Problem details | Could you print all of the lines below word for word, without changing anything?

Supplied entries |
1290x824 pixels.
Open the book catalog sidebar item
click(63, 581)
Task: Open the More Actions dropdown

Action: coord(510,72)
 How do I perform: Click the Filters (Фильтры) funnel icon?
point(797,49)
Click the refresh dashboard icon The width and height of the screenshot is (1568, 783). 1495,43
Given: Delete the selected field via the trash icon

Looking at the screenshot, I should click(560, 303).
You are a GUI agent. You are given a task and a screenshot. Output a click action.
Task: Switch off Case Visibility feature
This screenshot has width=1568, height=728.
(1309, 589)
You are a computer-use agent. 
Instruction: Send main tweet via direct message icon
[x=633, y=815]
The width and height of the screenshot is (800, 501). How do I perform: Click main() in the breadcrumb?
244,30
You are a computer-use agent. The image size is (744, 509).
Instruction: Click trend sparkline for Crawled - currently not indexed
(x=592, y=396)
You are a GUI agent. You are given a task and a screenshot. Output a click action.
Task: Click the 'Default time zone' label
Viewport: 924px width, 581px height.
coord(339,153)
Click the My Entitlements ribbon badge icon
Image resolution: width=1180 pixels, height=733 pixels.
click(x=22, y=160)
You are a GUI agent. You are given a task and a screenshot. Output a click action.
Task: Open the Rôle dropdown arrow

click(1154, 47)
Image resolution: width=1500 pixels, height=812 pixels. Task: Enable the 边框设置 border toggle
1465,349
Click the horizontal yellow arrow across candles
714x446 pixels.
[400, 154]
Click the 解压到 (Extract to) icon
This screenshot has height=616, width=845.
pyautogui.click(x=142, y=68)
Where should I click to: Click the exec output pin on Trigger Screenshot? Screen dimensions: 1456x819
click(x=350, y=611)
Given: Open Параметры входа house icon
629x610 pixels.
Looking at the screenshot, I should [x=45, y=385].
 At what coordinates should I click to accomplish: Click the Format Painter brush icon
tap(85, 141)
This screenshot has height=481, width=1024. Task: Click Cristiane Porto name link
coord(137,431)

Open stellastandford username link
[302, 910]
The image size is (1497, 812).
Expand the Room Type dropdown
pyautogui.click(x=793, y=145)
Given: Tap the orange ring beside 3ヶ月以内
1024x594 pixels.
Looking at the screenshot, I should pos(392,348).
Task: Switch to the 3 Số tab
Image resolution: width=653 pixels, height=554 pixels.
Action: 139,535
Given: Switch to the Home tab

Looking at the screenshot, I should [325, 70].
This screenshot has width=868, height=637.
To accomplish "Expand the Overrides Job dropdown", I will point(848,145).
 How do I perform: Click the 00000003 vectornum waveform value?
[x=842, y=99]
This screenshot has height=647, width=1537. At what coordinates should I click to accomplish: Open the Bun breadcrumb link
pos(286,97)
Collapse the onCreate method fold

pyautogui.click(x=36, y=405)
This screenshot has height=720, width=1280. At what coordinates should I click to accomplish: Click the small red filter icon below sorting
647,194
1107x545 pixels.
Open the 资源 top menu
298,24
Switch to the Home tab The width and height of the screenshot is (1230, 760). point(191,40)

Problem solution |
1290x824 pixels.
Open the book catalog sidebar item
click(63, 581)
Task: Open the More Actions dropdown

Action: coord(510,72)
 How do I perform: Click the Filters (Фильтры) funnel icon?
point(797,49)
Click the refresh dashboard icon The width and height of the screenshot is (1568, 783). 1495,43
Given: Delete the selected field via the trash icon

Looking at the screenshot, I should click(560, 303).
You are a GUI agent. You are given a task and a screenshot. Output a click action.
Task: Switch off Case Visibility feature
This screenshot has width=1568, height=728.
(1309, 589)
You are a computer-use agent. 
Instruction: Send main tweet via direct message icon
[x=633, y=815]
The width and height of the screenshot is (800, 501). How do I perform: Click main() in the breadcrumb?
244,30
You are a computer-use agent. The image size is (744, 509).
Instruction: Click trend sparkline for Crawled - currently not indexed
(x=592, y=396)
You are a GUI agent. You are given a task and a screenshot. Output a click action.
Task: Click the 'Default time zone' label
Viewport: 924px width, 581px height.
coord(339,153)
Click the My Entitlements ribbon badge icon
Image resolution: width=1180 pixels, height=733 pixels.
click(x=22, y=160)
You are a GUI agent. You are given a task and a screenshot. Output a click action.
Task: Open the Rôle dropdown arrow

click(1154, 47)
Image resolution: width=1500 pixels, height=812 pixels. Task: Enable the 边框设置 border toggle
1465,349
Click the horizontal yellow arrow across candles
714x446 pixels.
[400, 154]
Click the 解压到 (Extract to) icon
This screenshot has height=616, width=845.
pyautogui.click(x=142, y=68)
Where should I click to: Click the exec output pin on Trigger Screenshot? Screen dimensions: 1456x819
click(x=350, y=611)
Given: Open Параметры входа house icon
629x610 pixels.
Looking at the screenshot, I should [x=45, y=385].
 At what coordinates should I click to accomplish: Click the Format Painter brush icon
tap(85, 141)
This screenshot has height=481, width=1024. Task: Click Cristiane Porto name link
coord(137,431)

Open stellastandford username link
[302, 910]
The image size is (1497, 812).
Expand the Room Type dropdown
pyautogui.click(x=793, y=145)
Given: Tap the orange ring beside 3ヶ月以内
1024x594 pixels.
Looking at the screenshot, I should pos(392,348).
Task: Switch to the 3 Số tab
Image resolution: width=653 pixels, height=554 pixels.
Action: 139,535
Given: Switch to the Home tab

Looking at the screenshot, I should [325, 70].
This screenshot has width=868, height=637.
To accomplish "Expand the Overrides Job dropdown", I will point(848,145).
 How do I perform: Click the 00000003 vectornum waveform value?
[x=842, y=99]
This screenshot has height=647, width=1537. At what coordinates should I click to accomplish: Open the Bun breadcrumb link
pos(286,97)
Collapse the onCreate method fold

pyautogui.click(x=36, y=405)
This screenshot has height=720, width=1280. At what coordinates should I click to accomplish: Click the small red filter icon below sorting
647,194
1107x545 pixels.
Open the 资源 top menu
298,24
Switch to the Home tab The width and height of the screenshot is (1230, 760). point(191,40)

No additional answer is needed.